▶ [What the exercise asks]
Report every line in the listing below where the string "right" shows up.

START Input data

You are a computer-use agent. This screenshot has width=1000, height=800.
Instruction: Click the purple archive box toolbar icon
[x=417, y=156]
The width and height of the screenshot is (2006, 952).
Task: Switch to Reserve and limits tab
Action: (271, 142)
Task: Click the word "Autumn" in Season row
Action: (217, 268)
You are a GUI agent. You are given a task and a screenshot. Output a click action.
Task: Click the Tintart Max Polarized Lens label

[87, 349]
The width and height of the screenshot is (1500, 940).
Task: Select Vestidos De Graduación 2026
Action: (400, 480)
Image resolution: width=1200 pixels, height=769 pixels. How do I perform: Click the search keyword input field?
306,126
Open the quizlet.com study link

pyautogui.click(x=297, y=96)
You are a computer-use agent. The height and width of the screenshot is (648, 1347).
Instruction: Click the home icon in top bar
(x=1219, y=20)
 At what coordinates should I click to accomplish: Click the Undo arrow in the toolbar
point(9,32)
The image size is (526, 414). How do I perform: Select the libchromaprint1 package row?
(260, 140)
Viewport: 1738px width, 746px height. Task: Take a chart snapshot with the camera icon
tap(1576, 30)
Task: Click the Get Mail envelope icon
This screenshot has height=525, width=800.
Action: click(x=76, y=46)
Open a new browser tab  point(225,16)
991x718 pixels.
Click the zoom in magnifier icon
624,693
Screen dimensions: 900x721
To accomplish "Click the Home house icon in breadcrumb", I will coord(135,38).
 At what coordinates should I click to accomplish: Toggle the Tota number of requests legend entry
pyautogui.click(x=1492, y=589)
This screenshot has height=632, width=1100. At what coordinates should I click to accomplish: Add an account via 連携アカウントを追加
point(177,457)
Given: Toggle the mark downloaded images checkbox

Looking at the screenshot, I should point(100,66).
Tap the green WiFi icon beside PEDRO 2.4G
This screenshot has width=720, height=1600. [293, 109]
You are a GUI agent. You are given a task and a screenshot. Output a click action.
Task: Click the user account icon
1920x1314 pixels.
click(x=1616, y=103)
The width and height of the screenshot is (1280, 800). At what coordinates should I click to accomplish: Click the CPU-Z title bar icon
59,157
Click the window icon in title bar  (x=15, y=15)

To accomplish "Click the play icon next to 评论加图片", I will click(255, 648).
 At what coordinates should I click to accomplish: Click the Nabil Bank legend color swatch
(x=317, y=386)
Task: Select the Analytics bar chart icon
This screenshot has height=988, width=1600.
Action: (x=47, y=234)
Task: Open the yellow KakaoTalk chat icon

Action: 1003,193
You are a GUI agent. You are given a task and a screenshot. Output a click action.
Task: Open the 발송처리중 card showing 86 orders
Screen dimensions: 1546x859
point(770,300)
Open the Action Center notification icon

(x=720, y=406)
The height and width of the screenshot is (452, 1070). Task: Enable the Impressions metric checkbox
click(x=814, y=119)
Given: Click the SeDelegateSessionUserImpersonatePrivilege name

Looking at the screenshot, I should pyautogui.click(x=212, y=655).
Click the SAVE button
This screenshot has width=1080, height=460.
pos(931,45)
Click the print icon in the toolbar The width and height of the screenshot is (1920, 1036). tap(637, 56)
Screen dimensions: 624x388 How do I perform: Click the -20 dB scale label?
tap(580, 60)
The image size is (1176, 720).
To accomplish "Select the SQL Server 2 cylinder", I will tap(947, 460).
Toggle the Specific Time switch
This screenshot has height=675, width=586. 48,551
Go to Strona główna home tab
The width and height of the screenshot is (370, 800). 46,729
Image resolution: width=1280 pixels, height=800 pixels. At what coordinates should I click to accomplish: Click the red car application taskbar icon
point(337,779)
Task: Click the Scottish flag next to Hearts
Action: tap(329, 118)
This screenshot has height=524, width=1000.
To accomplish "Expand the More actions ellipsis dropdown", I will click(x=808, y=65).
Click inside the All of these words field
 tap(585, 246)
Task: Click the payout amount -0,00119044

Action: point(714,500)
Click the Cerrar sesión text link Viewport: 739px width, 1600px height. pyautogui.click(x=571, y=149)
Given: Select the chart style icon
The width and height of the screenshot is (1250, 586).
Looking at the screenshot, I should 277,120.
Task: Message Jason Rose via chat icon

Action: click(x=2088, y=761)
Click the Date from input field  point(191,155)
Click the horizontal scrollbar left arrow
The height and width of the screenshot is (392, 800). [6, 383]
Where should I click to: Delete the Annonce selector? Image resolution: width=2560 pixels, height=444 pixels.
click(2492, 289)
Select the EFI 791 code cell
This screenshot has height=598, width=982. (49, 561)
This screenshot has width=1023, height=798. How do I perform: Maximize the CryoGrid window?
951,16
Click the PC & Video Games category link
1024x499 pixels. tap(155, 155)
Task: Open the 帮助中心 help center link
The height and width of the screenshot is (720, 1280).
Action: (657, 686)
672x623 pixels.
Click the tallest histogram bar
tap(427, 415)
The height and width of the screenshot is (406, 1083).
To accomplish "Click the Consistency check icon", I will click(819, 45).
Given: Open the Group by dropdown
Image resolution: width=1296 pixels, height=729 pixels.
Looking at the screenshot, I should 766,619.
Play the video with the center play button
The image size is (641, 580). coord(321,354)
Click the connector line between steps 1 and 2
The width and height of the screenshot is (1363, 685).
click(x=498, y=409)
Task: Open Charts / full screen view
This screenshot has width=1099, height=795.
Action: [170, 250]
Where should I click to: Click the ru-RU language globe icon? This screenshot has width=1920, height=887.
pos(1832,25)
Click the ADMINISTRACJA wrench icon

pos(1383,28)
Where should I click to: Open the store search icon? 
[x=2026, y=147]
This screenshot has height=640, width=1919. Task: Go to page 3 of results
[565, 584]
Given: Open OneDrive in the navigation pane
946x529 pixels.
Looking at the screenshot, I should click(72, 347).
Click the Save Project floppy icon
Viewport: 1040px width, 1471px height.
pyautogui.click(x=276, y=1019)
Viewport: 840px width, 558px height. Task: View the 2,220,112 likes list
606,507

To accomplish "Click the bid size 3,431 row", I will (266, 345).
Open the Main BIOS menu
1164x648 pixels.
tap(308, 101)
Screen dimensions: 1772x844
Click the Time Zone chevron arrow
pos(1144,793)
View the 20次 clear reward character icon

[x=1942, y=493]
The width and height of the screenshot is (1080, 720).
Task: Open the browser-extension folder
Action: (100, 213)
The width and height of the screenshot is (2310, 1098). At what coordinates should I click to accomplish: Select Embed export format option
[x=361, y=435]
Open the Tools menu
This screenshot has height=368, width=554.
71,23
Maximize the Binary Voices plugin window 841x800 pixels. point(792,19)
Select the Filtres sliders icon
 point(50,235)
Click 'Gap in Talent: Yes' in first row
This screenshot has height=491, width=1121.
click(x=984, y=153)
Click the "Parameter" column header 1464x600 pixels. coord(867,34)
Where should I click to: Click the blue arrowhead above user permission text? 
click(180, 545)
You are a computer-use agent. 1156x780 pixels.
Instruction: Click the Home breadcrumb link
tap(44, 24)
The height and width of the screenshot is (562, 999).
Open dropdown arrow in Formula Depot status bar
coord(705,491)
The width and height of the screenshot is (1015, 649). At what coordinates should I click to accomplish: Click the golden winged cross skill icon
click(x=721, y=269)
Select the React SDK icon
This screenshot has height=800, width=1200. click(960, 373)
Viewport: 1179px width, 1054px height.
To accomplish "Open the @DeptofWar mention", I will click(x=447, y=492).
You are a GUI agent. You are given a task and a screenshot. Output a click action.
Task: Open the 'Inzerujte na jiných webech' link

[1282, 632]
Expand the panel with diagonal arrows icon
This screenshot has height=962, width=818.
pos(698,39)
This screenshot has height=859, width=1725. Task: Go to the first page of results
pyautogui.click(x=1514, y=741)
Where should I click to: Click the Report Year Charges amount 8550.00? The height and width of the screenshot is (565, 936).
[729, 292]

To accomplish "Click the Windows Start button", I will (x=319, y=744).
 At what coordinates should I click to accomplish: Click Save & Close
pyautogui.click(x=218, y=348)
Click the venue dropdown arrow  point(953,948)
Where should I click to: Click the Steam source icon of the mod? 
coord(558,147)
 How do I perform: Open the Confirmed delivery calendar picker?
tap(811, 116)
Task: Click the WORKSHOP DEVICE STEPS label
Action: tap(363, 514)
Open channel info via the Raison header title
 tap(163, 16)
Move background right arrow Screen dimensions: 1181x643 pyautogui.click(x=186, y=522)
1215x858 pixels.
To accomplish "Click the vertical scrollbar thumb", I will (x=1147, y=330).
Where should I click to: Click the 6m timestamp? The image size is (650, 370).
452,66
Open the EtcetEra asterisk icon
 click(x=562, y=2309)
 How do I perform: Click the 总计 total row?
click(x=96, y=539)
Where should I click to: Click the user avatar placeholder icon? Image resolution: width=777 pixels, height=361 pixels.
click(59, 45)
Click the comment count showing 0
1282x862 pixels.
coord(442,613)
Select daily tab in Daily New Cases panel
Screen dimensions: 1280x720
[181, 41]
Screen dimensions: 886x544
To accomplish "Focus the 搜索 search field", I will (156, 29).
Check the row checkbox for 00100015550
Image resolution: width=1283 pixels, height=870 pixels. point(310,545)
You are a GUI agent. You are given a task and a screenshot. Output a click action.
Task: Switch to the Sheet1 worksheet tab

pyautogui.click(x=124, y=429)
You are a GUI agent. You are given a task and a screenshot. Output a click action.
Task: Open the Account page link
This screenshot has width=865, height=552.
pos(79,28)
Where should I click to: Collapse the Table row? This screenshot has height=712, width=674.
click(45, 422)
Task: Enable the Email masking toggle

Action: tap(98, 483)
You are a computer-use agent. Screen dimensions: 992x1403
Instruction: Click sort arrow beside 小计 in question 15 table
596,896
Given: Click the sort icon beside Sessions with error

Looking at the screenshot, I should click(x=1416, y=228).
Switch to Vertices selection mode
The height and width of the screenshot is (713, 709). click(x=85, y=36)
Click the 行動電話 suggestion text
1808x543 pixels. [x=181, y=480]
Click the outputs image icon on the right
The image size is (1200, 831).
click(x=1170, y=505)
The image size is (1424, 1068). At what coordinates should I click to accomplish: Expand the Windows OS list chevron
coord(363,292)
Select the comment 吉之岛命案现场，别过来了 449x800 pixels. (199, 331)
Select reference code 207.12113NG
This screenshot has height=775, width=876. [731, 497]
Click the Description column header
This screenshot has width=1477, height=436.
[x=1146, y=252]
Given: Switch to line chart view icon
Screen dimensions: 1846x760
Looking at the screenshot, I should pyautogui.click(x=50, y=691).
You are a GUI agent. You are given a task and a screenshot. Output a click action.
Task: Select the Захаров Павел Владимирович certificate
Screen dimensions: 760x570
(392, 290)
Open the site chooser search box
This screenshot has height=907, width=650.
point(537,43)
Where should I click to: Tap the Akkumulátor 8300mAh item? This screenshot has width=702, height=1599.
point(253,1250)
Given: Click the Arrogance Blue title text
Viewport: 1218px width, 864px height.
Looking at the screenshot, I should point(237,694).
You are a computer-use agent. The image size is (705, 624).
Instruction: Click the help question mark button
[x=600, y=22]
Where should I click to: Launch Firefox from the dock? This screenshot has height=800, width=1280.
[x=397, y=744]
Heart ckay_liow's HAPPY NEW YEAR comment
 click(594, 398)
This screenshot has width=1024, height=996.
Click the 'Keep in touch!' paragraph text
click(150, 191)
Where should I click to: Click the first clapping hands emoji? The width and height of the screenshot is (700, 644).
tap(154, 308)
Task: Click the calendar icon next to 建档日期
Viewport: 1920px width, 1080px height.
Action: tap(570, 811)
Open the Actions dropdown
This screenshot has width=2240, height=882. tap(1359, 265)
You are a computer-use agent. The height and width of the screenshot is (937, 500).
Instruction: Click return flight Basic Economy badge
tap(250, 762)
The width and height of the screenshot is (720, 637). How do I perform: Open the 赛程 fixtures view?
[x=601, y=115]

END Input data

▶ [Answer below]
Move background right arrow Screen dimensions: 1181x643 pyautogui.click(x=186, y=522)
Click the outputs image icon on the right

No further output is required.